1L’écriture de l’histoire nécessite des documents. Il ne viendrait pas à l’idée d’un historien de dire : « À tout document on peut opposer un autre », et, en conséquence, de cesser la fréquentation des sources. Son métier veut qu’il les utilise après critique rigoureuse. Il n’écartera pas les textes qui paraissent infirmer ce qu’il pense. Il cherchera à comprendre les intentions des producteurs de documents. Il croisera les sources. Il ira à la recherche de pièces dont ses devanciers ne disposaient pas. Or, à propos de l’histoire de la Grande Guerre, qui a suscité tant de récits de témoins-acteurs, on entend parfois cette argumentation, qui n’est qu’une affirmation : « À tout témoignage on peut opposer un autre. » Je voudrais montrer qu’une telle posture ne peut être opérationnelle, en partant d’une étude de cas destinée à faire apparaître quelques remarques générales sur l’utilisation des témoignages de 14-18.

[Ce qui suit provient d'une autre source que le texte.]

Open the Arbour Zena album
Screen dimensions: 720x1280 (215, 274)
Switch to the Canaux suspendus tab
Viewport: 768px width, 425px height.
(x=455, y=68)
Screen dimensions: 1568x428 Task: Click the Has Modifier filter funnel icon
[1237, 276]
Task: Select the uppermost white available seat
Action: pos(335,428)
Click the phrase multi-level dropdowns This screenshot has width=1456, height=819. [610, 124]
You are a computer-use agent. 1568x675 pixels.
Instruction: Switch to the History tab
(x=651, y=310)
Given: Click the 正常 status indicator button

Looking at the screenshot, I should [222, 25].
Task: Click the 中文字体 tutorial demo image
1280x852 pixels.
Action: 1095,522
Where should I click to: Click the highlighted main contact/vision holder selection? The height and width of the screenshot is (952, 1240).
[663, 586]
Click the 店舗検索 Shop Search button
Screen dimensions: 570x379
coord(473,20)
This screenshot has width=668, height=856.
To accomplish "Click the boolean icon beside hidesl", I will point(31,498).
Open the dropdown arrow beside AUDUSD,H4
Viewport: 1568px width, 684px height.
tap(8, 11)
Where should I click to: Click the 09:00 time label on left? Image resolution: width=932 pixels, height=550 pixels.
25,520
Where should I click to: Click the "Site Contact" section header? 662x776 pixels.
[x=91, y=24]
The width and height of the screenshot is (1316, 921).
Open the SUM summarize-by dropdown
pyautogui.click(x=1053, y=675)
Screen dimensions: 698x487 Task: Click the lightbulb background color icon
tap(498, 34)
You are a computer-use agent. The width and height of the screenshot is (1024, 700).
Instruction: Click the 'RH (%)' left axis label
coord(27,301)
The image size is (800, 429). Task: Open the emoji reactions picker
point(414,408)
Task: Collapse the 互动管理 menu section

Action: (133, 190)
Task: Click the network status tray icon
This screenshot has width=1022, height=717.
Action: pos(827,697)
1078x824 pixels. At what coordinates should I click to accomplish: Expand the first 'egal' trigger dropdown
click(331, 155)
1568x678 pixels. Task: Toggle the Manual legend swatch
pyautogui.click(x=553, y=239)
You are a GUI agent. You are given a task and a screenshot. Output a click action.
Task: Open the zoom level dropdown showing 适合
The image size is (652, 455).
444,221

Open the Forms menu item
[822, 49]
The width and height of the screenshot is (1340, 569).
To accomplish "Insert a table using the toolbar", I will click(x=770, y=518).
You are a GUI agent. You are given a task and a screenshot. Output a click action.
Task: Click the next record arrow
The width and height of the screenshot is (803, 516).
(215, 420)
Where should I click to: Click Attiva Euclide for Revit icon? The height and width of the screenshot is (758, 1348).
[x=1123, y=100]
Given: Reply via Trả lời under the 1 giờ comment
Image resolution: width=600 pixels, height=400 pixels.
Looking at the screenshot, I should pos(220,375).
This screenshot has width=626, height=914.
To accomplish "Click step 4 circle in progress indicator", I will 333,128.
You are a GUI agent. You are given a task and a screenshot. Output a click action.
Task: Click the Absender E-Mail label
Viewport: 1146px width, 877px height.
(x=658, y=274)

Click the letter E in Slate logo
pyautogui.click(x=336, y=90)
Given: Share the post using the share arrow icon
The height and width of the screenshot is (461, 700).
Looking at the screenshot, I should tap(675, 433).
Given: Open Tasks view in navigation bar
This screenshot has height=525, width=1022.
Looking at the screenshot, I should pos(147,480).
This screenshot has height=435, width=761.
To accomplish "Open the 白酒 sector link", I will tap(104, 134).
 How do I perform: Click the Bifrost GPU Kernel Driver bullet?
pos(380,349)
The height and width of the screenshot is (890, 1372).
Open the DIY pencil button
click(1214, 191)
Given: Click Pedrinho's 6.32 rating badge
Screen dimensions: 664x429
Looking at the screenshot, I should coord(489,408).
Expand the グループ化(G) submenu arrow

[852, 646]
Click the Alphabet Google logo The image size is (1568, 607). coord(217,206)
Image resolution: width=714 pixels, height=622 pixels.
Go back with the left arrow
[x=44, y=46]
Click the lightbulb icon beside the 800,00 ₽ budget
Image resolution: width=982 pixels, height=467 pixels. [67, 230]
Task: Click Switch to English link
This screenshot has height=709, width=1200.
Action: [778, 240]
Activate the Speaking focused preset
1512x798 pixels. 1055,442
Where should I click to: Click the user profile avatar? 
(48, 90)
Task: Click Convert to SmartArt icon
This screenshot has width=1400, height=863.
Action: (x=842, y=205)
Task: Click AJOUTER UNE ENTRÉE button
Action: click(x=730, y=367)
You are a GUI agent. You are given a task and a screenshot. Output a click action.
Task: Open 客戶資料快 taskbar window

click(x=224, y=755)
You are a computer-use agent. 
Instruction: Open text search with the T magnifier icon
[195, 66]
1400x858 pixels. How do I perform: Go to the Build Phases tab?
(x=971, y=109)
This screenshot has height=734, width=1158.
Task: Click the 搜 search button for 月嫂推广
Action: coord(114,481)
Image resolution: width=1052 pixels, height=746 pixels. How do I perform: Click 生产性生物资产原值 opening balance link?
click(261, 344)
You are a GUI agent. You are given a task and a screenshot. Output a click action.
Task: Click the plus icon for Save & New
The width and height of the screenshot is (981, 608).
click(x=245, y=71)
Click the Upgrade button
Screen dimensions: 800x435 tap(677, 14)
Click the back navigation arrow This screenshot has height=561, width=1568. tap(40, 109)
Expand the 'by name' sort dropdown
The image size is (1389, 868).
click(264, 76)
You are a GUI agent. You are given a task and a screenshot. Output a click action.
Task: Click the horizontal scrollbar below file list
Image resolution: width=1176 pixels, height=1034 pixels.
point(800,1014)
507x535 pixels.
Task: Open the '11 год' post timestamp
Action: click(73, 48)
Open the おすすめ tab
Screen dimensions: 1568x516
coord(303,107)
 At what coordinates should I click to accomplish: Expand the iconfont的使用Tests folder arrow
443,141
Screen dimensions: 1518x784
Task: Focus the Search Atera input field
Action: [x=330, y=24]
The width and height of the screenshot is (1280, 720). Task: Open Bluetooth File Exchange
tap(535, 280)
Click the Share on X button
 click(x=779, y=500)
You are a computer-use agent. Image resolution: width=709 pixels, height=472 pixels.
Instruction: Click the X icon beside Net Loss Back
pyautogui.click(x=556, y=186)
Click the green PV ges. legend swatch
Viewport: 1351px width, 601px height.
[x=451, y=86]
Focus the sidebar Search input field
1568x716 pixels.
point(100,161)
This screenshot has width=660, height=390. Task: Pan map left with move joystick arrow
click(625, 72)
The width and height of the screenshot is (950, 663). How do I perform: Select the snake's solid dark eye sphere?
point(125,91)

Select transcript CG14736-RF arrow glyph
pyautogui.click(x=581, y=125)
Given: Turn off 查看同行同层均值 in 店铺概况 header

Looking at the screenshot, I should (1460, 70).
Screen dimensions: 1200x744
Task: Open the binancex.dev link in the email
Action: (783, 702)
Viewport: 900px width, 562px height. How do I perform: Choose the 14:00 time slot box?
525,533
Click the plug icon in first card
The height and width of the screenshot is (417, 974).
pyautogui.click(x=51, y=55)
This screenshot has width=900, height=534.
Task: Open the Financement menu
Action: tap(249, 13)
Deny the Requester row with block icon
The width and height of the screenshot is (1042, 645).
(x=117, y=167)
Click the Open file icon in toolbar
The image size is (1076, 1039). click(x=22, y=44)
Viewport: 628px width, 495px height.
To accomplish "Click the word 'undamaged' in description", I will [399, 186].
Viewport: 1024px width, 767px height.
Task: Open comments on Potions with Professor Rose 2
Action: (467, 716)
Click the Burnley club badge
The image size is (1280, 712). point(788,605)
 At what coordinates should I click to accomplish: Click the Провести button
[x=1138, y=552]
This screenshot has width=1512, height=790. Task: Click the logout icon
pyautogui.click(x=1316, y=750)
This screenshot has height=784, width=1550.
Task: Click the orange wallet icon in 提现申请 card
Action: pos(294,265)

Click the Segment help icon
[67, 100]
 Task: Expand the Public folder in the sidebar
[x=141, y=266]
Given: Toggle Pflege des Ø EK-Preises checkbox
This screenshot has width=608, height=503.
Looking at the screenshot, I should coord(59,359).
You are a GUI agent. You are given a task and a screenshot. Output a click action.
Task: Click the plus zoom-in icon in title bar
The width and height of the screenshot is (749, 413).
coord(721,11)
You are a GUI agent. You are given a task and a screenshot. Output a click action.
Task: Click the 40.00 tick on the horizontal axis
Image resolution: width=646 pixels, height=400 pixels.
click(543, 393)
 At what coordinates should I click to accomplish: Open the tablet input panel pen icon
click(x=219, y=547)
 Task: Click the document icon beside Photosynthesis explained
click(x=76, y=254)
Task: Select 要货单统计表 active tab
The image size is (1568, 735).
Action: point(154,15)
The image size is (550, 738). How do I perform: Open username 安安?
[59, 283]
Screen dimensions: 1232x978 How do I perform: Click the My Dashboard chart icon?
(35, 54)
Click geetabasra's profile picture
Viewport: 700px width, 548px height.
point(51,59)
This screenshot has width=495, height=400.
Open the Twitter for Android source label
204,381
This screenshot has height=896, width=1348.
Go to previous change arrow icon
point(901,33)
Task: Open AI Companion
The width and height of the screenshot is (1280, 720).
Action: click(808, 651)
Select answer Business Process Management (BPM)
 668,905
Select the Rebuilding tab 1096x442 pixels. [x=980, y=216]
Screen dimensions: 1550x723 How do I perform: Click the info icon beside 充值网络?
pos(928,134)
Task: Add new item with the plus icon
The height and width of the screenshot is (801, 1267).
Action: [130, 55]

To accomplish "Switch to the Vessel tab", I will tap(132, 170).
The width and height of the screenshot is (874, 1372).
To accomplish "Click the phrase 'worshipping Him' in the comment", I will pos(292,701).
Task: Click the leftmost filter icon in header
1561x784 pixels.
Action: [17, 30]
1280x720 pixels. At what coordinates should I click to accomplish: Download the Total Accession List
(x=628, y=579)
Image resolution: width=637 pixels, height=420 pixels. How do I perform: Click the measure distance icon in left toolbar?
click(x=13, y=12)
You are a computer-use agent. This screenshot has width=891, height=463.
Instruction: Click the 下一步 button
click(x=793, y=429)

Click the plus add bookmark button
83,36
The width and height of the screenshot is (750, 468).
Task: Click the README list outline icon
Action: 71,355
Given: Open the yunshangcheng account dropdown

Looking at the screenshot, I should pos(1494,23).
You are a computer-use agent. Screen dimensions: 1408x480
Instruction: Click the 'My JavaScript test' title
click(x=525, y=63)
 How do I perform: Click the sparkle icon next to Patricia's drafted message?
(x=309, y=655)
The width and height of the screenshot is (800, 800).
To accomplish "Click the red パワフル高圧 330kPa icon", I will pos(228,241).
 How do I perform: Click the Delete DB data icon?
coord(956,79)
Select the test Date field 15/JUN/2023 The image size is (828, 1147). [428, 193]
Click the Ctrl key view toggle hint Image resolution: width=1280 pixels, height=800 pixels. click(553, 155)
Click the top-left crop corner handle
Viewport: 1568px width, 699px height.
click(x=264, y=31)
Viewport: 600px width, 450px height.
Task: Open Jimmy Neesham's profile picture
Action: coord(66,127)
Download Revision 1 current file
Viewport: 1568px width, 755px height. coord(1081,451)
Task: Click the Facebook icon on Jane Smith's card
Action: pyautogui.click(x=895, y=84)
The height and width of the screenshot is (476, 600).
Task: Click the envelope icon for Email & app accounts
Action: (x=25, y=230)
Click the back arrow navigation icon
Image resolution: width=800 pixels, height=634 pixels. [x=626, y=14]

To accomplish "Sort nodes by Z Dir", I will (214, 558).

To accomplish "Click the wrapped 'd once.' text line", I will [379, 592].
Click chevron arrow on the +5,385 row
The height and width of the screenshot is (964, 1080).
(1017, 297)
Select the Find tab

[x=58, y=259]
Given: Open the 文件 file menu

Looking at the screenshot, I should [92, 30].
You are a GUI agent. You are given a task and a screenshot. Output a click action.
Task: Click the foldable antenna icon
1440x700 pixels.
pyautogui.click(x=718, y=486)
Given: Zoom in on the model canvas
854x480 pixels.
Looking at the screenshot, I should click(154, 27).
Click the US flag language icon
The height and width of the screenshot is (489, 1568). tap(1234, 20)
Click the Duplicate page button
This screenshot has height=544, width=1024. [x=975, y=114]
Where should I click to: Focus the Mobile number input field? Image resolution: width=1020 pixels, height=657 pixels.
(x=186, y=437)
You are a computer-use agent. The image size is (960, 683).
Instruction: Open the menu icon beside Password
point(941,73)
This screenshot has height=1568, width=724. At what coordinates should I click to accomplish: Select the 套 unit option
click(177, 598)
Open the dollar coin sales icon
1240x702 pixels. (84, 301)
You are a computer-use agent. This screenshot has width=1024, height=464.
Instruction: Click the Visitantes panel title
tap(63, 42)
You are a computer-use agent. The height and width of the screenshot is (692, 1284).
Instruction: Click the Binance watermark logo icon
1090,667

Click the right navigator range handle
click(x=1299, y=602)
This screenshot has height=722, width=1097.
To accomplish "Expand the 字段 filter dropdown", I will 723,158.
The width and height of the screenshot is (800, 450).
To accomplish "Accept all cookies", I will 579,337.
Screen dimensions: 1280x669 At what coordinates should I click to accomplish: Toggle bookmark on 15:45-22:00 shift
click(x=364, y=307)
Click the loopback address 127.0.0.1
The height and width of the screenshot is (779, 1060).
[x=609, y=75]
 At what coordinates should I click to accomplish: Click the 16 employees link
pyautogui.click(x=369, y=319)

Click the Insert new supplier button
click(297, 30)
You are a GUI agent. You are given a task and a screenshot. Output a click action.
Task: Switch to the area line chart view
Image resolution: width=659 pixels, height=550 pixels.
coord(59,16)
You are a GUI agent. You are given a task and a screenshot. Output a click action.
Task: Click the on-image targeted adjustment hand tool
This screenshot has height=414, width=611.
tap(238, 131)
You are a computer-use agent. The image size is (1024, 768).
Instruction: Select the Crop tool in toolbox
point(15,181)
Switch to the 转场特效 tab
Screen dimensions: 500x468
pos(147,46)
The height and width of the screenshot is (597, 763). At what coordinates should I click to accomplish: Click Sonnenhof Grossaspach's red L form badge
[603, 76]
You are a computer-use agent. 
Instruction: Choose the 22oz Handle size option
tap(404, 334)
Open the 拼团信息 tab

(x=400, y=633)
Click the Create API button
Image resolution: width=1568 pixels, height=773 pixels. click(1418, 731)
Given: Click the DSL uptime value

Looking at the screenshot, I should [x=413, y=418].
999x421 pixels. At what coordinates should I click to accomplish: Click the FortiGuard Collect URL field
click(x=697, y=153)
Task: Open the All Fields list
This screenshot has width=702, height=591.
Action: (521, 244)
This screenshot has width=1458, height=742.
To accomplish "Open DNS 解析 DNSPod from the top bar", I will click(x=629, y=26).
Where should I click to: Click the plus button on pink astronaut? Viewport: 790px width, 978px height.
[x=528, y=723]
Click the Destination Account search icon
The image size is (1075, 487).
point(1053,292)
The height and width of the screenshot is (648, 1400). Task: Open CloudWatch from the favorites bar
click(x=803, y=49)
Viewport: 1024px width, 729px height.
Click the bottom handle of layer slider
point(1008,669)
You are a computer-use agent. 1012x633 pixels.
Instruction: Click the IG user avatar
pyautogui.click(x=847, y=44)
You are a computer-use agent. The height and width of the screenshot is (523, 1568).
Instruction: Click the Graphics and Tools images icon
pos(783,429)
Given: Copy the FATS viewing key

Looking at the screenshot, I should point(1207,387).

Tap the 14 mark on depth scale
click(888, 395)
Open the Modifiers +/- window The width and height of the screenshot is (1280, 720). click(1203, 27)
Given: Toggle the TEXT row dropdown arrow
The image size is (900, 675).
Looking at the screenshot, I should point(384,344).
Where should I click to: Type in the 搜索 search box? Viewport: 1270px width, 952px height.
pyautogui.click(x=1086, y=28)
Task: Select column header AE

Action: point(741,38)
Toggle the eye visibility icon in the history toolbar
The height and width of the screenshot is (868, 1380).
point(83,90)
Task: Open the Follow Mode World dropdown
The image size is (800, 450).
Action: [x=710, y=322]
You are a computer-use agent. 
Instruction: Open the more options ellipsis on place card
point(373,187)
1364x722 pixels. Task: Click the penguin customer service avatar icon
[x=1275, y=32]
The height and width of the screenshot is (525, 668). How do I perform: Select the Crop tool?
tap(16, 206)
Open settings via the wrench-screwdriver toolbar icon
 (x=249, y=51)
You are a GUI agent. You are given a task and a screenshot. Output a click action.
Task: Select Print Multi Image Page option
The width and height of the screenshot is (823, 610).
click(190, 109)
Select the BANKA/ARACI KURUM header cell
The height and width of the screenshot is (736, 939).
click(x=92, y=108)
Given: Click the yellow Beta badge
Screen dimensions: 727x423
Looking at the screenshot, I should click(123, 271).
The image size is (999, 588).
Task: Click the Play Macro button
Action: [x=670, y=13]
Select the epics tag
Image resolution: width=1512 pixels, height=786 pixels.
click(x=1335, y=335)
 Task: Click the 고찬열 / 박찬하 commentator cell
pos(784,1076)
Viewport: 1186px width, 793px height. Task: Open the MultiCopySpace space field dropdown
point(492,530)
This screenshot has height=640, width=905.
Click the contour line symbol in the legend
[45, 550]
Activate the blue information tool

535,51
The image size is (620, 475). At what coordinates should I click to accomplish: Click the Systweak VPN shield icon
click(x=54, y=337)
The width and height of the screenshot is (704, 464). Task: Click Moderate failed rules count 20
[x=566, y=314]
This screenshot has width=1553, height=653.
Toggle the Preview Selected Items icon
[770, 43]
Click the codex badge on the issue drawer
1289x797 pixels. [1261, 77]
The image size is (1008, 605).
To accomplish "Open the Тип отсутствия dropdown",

Robert Hertz et Louis Barthas

2En donnant une des préfaces aux lettres de Robert Hertz [1], Christophe Prochasson écrit, à propos des sentiments de l’ethnologue face à la guerre : « Son ‘consentement’ est d’abord un ‘contentement’. » D’un autre côté, les carnets du tonnelier Barthas montrent révolte et dégoût pour une guerre « flétrissante pour notre civilisation[2] ». Hertz signale, le 16 décembre 1914, « cette joyeuse exaltation, cette participation intime à la guerre comme à un sacrement qui régénère la nation et nous tous en elle, avec elle ». Ces lettres n’ont pas été retouchées : consentement et contentement, donc. Faut-il discuter du témoignage de Barthas parce qu’il a recopié ses notes et qu’il aurait pu en modifier l’esprit selon les idées pacifistes des années 1920 ? Ce serait coller des étiquettes, décider que les soldats « devaient » être belliqueux pendant la guerre, puis qu’ils « devaient » être pacifistes après. Or on sait de source sûre que, tout en faisant son devoir, Barthas diffusait les idées pacifistes avant août 1916 [3]. Si on n’a pas de preuve concernant sa position antérieure, rien ne permet de suspecter son témoignage puisque d’autres combattants ont exprimé leur condamnation de la guerre et leur ardent désir de paix dès l’automne 1914 [4]. Donc, révolte et dégoût de Barthas, contemporains du consentement et du contentement de Hertz.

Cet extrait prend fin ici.